* **TRY IT**:
Everything from the top of the data below through the line with "You are a computer-use agent. The image" should be duplicated exactly, and nothing past it.

########

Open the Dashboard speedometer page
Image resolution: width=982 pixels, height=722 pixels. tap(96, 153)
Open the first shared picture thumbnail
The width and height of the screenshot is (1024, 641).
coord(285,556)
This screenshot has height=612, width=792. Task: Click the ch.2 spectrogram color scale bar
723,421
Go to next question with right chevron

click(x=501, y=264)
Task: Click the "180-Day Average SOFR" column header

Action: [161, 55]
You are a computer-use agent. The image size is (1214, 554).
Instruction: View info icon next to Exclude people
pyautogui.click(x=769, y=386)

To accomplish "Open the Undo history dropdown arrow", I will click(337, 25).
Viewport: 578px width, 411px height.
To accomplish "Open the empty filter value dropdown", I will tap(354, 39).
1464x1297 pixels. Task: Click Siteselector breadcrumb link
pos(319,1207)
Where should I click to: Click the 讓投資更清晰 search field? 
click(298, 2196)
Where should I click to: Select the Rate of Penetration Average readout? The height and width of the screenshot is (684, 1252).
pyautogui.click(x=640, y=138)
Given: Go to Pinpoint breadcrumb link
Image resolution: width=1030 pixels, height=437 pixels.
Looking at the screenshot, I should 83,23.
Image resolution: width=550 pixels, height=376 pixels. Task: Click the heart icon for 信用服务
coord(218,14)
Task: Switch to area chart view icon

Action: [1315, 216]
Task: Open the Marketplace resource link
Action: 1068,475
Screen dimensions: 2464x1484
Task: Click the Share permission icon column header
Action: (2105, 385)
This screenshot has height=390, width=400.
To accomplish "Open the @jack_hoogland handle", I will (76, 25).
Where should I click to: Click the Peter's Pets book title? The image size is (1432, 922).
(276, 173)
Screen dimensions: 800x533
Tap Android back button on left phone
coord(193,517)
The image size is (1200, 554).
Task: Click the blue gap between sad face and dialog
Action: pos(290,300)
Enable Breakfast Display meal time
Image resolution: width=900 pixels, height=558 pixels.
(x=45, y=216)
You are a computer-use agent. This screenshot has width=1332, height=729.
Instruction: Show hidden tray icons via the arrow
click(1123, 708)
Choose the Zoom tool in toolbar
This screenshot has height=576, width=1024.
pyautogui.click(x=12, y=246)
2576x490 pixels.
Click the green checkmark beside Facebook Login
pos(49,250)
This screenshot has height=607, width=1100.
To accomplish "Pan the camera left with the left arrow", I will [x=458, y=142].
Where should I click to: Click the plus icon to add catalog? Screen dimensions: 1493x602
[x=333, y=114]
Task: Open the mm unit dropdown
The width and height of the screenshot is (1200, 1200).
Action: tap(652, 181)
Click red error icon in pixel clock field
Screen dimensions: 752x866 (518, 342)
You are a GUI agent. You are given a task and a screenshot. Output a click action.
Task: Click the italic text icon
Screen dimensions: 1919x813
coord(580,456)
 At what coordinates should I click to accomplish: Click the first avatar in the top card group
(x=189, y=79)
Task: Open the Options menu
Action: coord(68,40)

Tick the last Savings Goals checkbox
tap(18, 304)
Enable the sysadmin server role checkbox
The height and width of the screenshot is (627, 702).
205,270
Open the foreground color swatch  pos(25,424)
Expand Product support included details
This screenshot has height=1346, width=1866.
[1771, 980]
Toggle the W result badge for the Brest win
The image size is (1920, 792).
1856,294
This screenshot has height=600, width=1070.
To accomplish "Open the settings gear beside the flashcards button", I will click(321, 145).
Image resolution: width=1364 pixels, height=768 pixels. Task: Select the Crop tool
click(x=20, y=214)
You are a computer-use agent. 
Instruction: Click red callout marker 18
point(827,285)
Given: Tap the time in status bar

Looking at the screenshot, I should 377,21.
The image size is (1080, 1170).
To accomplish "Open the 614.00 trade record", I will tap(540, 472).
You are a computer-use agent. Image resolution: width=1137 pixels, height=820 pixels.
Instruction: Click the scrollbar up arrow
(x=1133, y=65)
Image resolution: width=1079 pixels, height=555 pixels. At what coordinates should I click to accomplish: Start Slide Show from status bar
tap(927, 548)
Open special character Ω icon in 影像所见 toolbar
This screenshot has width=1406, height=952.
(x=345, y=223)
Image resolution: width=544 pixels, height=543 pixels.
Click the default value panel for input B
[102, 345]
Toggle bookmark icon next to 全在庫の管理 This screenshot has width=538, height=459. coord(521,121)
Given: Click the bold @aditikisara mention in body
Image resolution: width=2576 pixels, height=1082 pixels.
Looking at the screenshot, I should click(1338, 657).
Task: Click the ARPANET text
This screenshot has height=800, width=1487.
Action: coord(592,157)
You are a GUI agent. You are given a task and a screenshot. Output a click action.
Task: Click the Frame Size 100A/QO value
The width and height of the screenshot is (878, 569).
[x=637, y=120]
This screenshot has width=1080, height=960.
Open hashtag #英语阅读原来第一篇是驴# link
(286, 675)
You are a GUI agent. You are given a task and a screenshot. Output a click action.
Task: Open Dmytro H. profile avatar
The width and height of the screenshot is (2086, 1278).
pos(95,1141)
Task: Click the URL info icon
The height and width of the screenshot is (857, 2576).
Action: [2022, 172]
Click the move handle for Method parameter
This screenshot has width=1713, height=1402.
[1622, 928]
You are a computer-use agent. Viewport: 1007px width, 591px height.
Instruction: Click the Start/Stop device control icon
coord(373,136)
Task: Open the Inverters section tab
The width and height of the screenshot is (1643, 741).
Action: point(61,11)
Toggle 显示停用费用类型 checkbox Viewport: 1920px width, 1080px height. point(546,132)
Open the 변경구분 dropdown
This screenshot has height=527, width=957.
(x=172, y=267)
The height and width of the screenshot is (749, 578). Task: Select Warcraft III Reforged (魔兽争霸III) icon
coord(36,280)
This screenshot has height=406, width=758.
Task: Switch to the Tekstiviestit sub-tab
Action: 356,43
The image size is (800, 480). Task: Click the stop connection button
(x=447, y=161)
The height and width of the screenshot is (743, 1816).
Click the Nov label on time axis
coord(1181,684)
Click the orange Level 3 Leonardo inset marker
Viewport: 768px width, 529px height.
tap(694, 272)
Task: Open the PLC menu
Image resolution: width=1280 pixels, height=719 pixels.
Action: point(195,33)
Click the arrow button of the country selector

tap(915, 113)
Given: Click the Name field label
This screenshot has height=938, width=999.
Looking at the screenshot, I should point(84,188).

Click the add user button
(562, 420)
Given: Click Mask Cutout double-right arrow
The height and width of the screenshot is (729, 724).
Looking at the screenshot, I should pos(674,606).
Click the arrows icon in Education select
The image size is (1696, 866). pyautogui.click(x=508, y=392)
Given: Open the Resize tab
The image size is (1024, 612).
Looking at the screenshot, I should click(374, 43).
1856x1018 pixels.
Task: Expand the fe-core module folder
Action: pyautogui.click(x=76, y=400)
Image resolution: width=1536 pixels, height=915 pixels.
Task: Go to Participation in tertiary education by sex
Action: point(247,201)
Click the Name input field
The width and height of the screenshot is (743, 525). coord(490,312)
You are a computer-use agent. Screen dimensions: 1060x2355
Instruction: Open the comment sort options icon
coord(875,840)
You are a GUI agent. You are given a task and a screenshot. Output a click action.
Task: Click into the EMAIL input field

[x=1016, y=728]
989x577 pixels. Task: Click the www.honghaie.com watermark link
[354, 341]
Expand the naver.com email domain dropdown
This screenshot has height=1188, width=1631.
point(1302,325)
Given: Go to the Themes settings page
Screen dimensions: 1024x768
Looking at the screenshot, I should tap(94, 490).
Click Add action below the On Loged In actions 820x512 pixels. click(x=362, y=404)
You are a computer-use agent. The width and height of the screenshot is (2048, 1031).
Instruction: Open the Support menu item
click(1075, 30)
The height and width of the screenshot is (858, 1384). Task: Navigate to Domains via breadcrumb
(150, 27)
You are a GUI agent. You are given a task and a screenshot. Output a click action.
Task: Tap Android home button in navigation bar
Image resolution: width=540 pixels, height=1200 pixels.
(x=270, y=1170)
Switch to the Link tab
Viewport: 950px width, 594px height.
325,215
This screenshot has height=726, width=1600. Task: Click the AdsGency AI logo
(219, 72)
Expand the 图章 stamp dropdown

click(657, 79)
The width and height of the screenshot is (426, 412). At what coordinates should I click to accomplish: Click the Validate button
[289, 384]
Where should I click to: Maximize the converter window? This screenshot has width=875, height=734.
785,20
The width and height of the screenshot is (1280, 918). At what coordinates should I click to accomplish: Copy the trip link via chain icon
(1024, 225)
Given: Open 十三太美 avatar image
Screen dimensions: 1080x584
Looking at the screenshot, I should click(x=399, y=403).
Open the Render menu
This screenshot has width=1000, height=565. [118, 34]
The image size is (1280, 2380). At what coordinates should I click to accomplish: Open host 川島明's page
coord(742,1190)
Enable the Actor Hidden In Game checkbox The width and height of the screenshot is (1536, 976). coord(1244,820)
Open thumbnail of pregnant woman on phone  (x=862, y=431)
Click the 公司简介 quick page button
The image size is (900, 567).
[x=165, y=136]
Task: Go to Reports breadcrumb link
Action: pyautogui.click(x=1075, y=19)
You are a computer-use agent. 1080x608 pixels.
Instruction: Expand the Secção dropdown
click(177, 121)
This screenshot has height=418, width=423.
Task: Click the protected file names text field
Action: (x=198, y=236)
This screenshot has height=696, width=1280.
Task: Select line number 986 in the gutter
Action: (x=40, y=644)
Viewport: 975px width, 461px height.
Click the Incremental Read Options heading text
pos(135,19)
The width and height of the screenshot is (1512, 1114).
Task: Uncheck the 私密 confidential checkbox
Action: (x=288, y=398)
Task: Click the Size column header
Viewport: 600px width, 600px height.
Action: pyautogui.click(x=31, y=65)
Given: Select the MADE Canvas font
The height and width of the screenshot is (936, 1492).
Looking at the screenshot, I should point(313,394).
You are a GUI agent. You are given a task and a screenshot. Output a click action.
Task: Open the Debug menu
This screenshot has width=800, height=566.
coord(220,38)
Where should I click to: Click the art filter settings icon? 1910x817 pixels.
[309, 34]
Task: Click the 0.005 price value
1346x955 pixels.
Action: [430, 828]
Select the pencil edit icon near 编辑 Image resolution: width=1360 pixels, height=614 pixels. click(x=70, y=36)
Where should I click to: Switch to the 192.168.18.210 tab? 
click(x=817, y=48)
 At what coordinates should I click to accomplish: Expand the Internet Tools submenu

########

* **YOUR SOLUTION**:
Open the Dashboard speedometer page
Image resolution: width=982 pixels, height=722 pixels. tap(96, 153)
Open the first shared picture thumbnail
The width and height of the screenshot is (1024, 641).
coord(285,556)
This screenshot has height=612, width=792. Task: Click the ch.2 spectrogram color scale bar
723,421
Go to next question with right chevron

click(x=501, y=264)
Task: Click the "180-Day Average SOFR" column header

Action: [161, 55]
You are a computer-use agent. The image size is (1214, 554).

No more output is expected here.